Although additive manufacturing has been around since the 1980’s manufacturers and researchers alike are only now getting a sense for just how transformative the technology will be. We’ve already seen 3D printing make its grand entrance in the biomedical field with a polymer-based trachea, skull plate, and 3D-printed organs and stem cells.

Now, it looks like the technology has come one step closer to giving our skeletal system a hand, with recent advancements in synthetic bone and now a custom-manufactured cast.

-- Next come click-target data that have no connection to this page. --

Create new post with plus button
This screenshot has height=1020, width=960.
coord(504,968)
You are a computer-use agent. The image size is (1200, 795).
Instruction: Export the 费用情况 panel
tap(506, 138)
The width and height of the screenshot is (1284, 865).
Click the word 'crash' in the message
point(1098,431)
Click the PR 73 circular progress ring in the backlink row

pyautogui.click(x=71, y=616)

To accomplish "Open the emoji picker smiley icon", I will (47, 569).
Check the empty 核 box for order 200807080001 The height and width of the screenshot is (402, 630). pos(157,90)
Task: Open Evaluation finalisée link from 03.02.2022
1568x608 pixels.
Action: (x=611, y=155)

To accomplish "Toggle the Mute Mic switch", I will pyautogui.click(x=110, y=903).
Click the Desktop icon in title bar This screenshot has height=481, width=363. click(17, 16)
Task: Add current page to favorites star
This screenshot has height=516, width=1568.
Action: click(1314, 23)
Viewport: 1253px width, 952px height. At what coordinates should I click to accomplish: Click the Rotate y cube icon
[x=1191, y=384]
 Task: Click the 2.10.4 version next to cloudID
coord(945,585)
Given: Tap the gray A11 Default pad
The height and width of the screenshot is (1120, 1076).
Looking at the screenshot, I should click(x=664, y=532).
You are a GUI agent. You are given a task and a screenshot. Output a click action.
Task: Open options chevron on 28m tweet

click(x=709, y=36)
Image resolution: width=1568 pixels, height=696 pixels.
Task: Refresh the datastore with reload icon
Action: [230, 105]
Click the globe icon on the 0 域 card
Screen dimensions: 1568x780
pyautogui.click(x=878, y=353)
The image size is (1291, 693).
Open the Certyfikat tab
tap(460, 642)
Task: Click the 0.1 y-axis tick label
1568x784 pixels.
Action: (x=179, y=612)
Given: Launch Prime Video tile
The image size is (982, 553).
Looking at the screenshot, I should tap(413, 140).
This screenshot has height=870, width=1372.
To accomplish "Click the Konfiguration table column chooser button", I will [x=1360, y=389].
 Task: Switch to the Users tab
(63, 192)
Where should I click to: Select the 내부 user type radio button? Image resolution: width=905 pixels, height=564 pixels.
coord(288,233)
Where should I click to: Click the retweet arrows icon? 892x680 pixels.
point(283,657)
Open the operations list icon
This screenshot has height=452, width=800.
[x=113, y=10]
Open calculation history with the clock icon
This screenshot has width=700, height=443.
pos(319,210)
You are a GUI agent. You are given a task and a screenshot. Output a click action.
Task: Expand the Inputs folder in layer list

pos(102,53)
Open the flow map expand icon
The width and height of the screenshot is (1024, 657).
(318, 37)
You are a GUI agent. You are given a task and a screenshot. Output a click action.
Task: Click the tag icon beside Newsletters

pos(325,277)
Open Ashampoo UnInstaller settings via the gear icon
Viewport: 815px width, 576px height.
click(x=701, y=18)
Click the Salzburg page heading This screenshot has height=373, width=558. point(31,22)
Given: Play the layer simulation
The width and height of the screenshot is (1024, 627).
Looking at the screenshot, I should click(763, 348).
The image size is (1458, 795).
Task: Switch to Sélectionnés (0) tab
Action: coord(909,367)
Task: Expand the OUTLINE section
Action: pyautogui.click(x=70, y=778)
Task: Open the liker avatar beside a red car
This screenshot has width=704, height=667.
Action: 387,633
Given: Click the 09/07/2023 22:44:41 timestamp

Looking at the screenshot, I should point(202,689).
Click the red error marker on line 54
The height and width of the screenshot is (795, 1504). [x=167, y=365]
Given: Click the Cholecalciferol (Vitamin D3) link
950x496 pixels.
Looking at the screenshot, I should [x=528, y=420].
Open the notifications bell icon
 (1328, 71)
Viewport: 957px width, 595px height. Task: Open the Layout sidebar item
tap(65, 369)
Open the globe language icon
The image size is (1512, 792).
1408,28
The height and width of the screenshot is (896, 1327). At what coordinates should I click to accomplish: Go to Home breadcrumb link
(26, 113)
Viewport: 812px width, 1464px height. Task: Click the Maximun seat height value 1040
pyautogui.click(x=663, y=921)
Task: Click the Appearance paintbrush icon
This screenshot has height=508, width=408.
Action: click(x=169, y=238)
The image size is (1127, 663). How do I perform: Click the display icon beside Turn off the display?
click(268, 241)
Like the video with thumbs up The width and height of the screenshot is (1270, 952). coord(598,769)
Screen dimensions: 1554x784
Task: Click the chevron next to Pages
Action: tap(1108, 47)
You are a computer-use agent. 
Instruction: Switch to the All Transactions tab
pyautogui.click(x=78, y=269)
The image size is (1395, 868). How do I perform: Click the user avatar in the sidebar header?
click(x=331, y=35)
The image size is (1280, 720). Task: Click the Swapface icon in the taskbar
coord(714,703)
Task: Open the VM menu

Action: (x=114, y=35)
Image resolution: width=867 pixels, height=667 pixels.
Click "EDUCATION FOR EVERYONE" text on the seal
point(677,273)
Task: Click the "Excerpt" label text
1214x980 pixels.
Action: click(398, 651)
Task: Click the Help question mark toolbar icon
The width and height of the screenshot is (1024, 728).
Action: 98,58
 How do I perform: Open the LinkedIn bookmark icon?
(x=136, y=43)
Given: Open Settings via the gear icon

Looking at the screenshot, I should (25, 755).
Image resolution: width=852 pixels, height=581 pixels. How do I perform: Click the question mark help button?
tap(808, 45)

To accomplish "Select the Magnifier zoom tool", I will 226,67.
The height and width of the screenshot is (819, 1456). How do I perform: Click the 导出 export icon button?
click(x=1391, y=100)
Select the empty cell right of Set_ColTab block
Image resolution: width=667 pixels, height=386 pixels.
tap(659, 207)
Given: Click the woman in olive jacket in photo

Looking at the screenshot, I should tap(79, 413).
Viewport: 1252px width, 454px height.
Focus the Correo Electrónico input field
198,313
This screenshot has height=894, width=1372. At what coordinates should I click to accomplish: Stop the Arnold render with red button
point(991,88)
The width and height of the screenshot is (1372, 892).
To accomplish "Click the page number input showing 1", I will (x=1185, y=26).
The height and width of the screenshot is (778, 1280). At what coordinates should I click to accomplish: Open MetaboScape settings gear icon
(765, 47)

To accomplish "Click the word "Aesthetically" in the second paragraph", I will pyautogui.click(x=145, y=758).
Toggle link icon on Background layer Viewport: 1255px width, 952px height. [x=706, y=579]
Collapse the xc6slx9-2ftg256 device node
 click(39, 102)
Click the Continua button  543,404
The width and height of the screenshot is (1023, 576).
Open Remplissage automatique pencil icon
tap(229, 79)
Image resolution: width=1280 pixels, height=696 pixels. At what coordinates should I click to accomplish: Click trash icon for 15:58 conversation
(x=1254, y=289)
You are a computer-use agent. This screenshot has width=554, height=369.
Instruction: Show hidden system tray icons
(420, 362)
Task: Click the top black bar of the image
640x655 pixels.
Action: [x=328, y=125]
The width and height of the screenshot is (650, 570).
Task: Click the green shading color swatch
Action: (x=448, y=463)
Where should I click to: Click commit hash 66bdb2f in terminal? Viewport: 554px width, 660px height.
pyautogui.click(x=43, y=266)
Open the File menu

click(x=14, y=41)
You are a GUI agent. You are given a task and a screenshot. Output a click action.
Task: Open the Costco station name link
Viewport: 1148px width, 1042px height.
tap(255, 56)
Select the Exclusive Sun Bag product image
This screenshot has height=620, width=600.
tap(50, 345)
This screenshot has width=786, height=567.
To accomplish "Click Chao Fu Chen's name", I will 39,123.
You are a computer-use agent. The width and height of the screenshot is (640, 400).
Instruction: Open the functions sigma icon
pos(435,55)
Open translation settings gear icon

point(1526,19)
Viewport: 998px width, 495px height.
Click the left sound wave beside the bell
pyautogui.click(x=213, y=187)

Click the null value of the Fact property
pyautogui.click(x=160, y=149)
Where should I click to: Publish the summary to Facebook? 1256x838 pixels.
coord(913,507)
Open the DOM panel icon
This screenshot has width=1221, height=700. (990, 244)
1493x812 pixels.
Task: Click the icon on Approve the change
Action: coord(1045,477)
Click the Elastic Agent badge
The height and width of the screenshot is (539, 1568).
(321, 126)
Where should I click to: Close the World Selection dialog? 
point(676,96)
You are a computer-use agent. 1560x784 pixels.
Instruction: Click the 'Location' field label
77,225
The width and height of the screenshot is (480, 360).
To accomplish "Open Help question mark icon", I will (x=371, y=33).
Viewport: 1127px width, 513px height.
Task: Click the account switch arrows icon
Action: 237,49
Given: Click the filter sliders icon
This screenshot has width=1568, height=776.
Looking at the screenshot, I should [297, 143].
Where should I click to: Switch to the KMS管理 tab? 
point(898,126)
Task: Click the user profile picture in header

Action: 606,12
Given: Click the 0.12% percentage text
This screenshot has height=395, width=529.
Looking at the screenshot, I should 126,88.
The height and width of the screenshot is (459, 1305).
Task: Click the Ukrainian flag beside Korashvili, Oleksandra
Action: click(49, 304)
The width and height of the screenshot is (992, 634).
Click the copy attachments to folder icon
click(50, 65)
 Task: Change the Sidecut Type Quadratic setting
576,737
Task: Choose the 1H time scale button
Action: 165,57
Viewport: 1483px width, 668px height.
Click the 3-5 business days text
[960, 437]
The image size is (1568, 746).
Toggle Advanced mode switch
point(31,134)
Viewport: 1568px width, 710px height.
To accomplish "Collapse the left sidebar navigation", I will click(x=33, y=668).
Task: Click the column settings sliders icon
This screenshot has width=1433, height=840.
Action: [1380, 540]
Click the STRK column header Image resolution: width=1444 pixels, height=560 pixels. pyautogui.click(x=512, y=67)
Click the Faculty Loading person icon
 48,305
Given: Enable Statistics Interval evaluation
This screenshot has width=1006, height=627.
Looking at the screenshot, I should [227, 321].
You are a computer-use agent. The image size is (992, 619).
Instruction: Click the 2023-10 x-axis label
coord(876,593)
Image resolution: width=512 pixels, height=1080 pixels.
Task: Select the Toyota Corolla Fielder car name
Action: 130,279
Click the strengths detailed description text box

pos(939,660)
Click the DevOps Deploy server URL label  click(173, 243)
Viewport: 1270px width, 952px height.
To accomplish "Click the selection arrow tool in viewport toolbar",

But from a practical perspective, 3D-printed bone just won’t help everyone. For most injuries, a regular plaster and fiberglass cast is enough to do the trick. But as impressive as our bones’ ability to heal themselves may be, anyone who has had to wear a cast will be quick to talk about just how irritating it can be, citing everything from unscratchable itches to the difficulties of taking a shower.

Jake Evill, a recent graduate of Victoria University in Wellington, New Zealand is one of many familiar with this problem after breaking his hand and being outfitted with a plaster cast for a few months. “I was surprised with how non-user friendly those cumbersome things are,” Evill said. “Wrapping an arm in two kilos of clunky, and soon to be smelly and itchy, plaster in this day and age seemed somewhat archaic to me.”

And even though Evill thought there had to have been a more modern solution available, even if it wasn’t the popular choice. But there wasn’t.

So Evill developed a cast concept that was lightweight, washable, ventilated and recyclable exoskeleton. The shape was inspired by the honeycomb structure of natural bone, with smaller cells near more fragile areas, such as the location of the fracture, and larger cells corresponding with studier regions.

To fit a Cortex cast, patients would undergo the traditional X-ray to identify where the break occurred, along with a 3D scan that will determine the precise dimensions of the cast.

For his concept, Evill sent the final model of the cast to a factory in the Netherlands where it was printed in nylon plastic at a cost of $85.

 "After many centuries of splints and cumbersome plaster casts that have been the itchy and smelly bane of millions of children, adults and the aged alike, the world over, we at last bring fracture support into the twenty-first century," says Evill.

Evill is still looking for partners to turn his concept into a commercial reality.